Question

Determine whether the sequence is geometric. If so, then find the common ratio.$$\frac{1}{8}, \frac{1}{4}, \frac{1}{2}, 1, \ldots$$

Answer

**step1 Understand the Definition of a Geometric Sequence**

A geometric sequence is a sequence of numbers where each term after the first is found by multiplying the previous one by a fixed, non-zero number called the common ratio. To determine if a sequence is geometric, we need to check if the ratio between consecutive terms is constant.

$$ \text{Common Ratio (r)} = \frac{\text{Any term}}{\text{Previous term}} $$

**step2 Calculate the Ratio Between the Second and First Terms**

We will find the ratio of the second term to the first term in the given sequence.

$$ \text{Ratio}_1 = \frac{\frac{1}{4}}{\frac{1}{8}} $$

To divide by a fraction, we multiply by its reciprocal:

$$ \frac{1}{4} \times \frac{8}{1} = \frac{8}{4} = 2 $$

**step3 Calculate the Ratio Between the Third and Second Terms**

Next, we find the ratio of the third term to the second term.

$$ \text{Ratio}_2 = \frac{\frac{1}{2}}{\frac{1}{4}} $$

Multiply by the reciprocal of the divisor:

$$ \frac{1}{2} \times \frac{4}{1} = \frac{4}{2} = 2 $$

**step4 Calculate the Ratio Between the Fourth and Third Terms**

Finally, we find the ratio of the fourth term to the third term.

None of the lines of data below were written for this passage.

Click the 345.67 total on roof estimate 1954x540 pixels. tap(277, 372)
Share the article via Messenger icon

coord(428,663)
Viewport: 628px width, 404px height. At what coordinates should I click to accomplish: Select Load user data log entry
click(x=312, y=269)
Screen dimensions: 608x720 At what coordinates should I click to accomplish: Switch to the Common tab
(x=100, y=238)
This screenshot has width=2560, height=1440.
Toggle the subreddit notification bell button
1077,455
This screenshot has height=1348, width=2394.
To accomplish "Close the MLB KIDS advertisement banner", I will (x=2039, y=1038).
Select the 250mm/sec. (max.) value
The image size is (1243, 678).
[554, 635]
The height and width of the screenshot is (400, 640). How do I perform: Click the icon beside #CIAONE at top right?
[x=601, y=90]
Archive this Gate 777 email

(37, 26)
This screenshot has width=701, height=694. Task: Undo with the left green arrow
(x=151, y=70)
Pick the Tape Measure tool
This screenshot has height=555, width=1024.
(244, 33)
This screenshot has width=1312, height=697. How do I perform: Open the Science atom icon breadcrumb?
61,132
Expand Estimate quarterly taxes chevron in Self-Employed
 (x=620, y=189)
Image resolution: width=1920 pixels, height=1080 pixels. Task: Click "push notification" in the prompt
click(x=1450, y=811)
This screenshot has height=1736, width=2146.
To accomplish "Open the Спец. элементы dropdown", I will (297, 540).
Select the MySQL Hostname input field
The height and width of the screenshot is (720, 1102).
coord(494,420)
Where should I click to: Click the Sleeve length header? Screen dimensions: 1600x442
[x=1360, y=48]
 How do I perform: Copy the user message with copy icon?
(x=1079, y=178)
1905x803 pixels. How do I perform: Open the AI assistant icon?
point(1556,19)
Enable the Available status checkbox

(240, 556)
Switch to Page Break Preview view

$$ \text{Ratio}_3 = \frac{1}{\frac{1}{2}} $$

Multiply by the reciprocal of the divisor:

$$ 1 \times \frac{2}{1} = 2 $$

**step5 Determine if the Sequence is Geometric and State the Common Ratio**

Since the ratios between consecutive terms are constant (all equal to 2), the sequence is geometric. The common ratio is this constant value.